Он принялся удить рыбу, научился прекрасно различать глубину, которую любит пескарь, от той глубины, которую предпочитают карп или плотва, изучил берега, благоприятные для ловли леща, и разные приманки, соблазняющие разных рыб.
Но, когда он следил за тем, как вздрагивает поплавок на водной ряби, иные картины осаждали его ум.

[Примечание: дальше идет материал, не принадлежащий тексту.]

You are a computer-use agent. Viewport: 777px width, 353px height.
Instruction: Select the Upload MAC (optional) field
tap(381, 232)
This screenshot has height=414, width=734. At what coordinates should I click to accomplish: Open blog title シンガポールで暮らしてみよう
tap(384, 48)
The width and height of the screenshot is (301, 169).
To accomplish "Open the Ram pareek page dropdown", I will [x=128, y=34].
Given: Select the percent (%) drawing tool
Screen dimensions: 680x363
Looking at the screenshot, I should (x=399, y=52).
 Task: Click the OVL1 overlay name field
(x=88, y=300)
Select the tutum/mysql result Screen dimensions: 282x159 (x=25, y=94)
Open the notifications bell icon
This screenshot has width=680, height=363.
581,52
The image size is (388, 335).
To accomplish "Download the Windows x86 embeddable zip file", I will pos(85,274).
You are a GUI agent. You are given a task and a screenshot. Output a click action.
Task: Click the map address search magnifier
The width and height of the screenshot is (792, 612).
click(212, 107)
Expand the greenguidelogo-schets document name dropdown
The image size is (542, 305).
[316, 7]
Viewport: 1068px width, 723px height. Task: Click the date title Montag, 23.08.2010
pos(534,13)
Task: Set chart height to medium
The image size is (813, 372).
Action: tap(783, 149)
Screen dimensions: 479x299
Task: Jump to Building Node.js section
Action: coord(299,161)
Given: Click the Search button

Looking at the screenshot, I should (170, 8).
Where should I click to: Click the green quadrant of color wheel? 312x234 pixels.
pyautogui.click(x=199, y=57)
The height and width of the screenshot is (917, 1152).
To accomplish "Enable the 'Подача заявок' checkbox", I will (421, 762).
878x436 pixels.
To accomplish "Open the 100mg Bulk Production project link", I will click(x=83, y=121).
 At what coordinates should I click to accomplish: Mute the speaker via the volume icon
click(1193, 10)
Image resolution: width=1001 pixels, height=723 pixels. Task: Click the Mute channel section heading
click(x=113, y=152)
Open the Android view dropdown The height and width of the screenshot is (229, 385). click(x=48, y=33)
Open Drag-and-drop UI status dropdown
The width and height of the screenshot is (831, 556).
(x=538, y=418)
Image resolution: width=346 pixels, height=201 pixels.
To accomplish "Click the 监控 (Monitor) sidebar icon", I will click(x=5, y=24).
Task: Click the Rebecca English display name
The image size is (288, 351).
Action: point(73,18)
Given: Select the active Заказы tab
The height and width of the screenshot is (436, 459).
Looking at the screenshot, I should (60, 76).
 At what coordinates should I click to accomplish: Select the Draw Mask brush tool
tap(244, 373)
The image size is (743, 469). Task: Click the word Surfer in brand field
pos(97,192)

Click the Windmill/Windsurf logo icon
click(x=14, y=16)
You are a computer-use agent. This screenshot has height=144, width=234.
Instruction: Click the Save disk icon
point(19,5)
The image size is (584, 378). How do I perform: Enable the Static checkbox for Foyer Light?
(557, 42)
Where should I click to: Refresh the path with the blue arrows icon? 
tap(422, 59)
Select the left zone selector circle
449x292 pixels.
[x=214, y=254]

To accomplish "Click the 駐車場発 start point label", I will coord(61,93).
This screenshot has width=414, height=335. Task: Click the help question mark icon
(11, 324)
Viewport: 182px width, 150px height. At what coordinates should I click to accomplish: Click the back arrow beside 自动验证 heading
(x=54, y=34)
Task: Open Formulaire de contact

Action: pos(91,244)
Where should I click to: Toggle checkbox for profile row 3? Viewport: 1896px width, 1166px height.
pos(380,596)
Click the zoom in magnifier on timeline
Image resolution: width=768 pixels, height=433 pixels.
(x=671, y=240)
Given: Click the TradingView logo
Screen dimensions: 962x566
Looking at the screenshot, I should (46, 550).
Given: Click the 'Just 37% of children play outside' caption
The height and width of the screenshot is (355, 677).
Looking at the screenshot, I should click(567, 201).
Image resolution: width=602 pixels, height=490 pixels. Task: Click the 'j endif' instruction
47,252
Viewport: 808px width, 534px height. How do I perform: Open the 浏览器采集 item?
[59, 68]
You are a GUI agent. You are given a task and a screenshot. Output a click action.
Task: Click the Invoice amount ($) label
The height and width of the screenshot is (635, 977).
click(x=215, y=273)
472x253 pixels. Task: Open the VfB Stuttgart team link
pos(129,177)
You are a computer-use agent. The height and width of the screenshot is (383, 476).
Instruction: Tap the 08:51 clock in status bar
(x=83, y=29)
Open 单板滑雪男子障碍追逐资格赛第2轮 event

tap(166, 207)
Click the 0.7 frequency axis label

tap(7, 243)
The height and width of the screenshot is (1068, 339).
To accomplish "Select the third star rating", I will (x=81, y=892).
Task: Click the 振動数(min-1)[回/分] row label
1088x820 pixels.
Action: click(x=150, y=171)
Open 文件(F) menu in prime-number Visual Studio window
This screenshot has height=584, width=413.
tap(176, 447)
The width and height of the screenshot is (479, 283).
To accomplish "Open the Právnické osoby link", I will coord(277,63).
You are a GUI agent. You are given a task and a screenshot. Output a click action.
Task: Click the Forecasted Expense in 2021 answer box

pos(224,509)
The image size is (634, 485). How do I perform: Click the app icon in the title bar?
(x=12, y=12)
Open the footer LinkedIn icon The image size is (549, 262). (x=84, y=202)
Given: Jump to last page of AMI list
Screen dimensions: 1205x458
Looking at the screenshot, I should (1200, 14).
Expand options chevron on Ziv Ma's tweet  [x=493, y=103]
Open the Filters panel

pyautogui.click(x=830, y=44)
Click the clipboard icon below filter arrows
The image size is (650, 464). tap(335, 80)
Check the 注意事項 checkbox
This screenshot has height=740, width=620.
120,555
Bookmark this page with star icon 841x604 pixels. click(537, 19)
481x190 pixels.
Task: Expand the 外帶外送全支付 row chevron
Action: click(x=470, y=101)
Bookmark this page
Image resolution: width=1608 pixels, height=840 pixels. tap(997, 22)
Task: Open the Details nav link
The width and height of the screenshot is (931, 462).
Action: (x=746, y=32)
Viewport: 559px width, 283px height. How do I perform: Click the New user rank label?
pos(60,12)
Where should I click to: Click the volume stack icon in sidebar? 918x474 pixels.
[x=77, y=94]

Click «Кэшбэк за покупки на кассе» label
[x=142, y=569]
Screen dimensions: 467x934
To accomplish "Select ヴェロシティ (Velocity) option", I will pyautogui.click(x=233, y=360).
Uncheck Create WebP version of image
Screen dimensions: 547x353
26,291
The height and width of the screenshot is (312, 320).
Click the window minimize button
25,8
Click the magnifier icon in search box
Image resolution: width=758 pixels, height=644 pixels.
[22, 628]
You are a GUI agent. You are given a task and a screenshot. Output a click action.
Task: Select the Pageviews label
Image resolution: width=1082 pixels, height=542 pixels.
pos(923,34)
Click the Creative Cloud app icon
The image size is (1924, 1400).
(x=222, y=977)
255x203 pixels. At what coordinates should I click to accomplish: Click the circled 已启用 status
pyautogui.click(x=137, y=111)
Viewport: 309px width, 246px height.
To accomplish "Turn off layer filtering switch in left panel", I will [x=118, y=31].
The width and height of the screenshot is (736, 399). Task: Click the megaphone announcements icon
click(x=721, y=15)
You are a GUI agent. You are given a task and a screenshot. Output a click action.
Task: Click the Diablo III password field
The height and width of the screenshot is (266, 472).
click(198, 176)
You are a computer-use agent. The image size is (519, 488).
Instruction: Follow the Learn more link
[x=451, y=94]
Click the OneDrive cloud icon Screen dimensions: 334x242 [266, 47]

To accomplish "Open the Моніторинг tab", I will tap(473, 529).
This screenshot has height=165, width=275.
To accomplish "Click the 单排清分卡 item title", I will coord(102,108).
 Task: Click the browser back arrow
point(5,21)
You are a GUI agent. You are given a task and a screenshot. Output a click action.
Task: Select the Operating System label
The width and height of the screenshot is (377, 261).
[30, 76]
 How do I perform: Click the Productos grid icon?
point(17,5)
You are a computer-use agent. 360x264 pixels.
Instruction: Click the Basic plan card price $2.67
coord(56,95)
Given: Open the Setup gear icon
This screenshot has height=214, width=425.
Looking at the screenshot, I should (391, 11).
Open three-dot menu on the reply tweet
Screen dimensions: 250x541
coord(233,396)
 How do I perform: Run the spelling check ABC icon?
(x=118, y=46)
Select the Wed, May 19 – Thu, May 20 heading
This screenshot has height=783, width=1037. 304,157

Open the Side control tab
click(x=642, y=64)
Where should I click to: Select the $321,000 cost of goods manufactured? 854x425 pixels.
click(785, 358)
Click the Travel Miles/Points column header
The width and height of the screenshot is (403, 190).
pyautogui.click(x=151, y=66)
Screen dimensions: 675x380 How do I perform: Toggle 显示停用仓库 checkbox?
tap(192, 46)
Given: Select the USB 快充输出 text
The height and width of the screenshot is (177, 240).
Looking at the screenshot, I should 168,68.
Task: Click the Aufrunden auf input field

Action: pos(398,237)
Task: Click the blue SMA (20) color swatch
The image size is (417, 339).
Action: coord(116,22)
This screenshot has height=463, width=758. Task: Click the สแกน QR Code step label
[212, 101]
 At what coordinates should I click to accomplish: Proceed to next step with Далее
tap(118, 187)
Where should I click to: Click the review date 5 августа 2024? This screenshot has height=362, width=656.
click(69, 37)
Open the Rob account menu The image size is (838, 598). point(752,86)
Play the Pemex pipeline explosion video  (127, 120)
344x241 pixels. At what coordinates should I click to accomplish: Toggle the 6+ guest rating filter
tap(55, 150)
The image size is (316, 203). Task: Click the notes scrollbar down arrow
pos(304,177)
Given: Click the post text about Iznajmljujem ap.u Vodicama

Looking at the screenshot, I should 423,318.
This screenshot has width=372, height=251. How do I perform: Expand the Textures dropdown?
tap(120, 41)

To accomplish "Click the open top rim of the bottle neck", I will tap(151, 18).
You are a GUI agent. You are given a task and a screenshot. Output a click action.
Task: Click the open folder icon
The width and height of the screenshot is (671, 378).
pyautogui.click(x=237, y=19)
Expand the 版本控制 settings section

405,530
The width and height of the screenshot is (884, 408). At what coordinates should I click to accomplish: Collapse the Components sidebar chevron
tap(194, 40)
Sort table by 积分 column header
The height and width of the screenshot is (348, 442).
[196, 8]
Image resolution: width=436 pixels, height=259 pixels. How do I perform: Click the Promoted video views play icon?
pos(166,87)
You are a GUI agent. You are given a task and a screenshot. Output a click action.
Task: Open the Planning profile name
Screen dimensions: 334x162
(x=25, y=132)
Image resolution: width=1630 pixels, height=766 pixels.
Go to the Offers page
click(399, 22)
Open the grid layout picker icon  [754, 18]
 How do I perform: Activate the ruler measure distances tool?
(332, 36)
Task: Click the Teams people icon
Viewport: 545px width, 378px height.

Он подружился с правителем канцелярии супрефектуры, с жандармским капитаном; по вечерам они стали играть в вист в Коммерческом кафе; но пока его печальный взгляд раздевал трефовую или бубновую даму, проблема отсутствующих ног у этих двуглавых фигур вносила путаницу в образы, порожденные его фантазией.
Тогда он придумал план, вполне достойный хитрого нормандца. Он заставил жену взять подходящую для него служанку – не какую-нибудь красивую девушку, кокетку и щеголиху, а здоровенную бабу, красную и коренастую, которая не возбуждала никаких подозрений и которую он тщательно подготовил к выполнению своего замысла.
Служанку нашел и рекомендовал им директор таможни, услужливый друг и соучастник, ручавшийся за нее во всех отношениях. И г-жа Бомбар доверчиво взяла сокровище, которое ей прислали.
Симон был счастлив, но счастье давалось ему ценой предосторожностей, страхов и невероятных трудностей.
Беспокойная бдительность супруги давала ему возможность урывать лишь изредка краткие мгновения, полные тревоги.
Он долго измышлял какую-нибудь уловку, военную хитрость и, наконец, нашел, и притом вполне удачную.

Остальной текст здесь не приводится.